Use constants for values that belong to the program definition rather than the delivered event:

YAML
1constants:
2 expectedAmount: 49900
3expr:
4 $const: expectedAmount

Functions are useful when the same validation or payload construction appears in several branches. Keep functions small. A BEX program should remain inspectable by readers who are not language implementers.

§Intrinsics are explicit host capabilities

BEX core has no network, filesystem, clock, randomness, database, JavaScript, or WASM access. A host can register intrinsics, but the program must name the intrinsic through static Blue type data, and the engine must have a matching processor.

That boundary is deliberate. For example, signature verification can be modeled as a host intrinsic, but the intrinsic must define exactly what bytes are verified and must charge gas.

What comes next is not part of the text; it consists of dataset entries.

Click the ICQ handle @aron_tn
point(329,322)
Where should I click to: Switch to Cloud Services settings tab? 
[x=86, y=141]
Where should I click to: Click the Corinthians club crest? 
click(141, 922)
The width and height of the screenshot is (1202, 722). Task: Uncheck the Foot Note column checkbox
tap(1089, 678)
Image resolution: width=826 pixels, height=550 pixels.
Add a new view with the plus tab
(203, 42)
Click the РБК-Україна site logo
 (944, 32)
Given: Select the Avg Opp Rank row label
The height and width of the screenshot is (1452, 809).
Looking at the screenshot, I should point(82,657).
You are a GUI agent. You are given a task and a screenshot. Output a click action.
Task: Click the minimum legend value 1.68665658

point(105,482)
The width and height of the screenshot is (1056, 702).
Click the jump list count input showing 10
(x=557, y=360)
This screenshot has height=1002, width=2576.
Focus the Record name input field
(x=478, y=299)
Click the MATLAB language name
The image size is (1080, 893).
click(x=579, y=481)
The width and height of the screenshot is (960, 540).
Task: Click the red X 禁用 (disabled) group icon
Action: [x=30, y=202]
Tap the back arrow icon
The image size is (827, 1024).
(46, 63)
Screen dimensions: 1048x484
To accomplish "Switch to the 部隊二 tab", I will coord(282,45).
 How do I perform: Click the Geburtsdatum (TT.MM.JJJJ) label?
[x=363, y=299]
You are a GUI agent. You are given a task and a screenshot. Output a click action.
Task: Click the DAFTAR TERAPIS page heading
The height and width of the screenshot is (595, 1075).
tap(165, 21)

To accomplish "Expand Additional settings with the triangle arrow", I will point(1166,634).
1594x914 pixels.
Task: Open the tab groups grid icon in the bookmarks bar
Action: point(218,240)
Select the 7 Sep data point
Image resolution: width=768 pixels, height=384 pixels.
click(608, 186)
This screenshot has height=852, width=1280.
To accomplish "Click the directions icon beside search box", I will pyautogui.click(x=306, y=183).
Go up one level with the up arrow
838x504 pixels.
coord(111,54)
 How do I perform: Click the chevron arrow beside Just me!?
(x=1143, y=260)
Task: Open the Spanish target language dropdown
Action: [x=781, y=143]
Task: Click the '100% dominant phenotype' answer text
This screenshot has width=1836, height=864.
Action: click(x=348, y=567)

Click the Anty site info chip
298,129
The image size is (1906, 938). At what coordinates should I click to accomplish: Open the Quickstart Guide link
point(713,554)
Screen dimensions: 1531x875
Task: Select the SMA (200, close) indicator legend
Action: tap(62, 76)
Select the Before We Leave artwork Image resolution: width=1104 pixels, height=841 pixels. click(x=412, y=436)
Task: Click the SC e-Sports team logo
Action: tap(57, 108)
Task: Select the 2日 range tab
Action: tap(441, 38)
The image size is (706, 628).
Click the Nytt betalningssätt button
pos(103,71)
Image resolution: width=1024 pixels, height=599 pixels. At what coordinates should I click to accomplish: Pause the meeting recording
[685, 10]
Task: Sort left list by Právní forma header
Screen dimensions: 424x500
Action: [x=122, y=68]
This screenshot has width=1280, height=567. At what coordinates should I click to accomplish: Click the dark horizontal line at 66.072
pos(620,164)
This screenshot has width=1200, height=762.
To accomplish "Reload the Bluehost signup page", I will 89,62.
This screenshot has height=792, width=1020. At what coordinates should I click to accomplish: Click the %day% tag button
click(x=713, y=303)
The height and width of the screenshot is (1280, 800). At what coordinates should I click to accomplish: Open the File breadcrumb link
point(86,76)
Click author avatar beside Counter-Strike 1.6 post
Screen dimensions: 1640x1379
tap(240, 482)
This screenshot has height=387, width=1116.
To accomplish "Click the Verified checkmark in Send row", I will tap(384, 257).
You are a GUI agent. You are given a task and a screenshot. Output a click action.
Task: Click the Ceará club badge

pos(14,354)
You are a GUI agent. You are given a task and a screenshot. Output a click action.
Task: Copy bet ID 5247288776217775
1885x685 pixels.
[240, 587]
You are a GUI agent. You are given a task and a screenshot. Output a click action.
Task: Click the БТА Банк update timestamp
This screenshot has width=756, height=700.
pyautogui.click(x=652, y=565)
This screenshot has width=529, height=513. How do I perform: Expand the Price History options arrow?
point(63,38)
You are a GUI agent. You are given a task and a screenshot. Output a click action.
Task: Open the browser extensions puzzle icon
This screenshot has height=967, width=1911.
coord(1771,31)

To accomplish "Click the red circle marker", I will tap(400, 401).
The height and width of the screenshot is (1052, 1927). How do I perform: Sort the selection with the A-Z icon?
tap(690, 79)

It should not become a generic escape hatch for arbitrary host code.

A good intrinsic is:

  • deterministic for the same inputs;
  • named by a stable Blue type or BlueId;
  • explicitly registered by the host;
  • covered by conformance fixtures;
  • clear about gas accounting;
  • narrow in purpose.

§Gas and metrics

BEX execution accounts for gas. Gas gives hosts a way to measure and limit computation. A BEX result can include gasUsed and metrics in addition to the returned value, changeset, and events.

Gas should not be described as a magical billing system. It is execution accounting. A host may enforce limits, reject programs that exceed budgets, expose metrics to tests, or use gas to compare fixture behavior.

For documentation examples, the important rule is simple: BEX computation should be bounded and deterministic. A program that loops over delivered request items should have predictable iteration behavior. Object iteration should be deterministic. Host intrinsics should charge gas explicitly.

§Failure is deterministic

BEX should fail deterministically when required inputs are missing or malformed and the program says they are required.

Use $failIf for explicit validation:

YAML
1- $failIf:
2 cond:
3 $not:
4 $exists:
5 $event: /message/request/id
6 message: request id is required

Use rejection events when the business process should continue and record a rejected action. Use deterministic failure when the computation itself cannot proceed validly.

That distinction matters in workflows. A malformed event might be a deterministic failure. A valid but unauthorized or duplicate component order might be a business rejection event.

§Testing BEX

Test BEX in two layers.

First, run the program directly with a known document view and bindings. Assert the returned value, changeset, events, gas, and failure behavior.

Second, run the same logic through Coordination/Compute in a document processor. Assert that the changes are actually applied, events are emitted, and checkpoints are written.

For Counter, the direct BEX test is tiny. For the weekend package, direct tests are valuable for the tricky guards: payment token attachment, PayNote attachment, component order attachment, and completion gates.

§What to remember

BEX is the document-owned deterministic logic layer. It lets a Blue document say how to compute a transition without giving that logic hidden authority over the outside world.

When reading examples, look for three things:

  1. What does BEX read from the document and event?
  2. What changes and events does it append?
  3. Which host surface applies those results?

If you can answer those questions, the workflow is inspectable.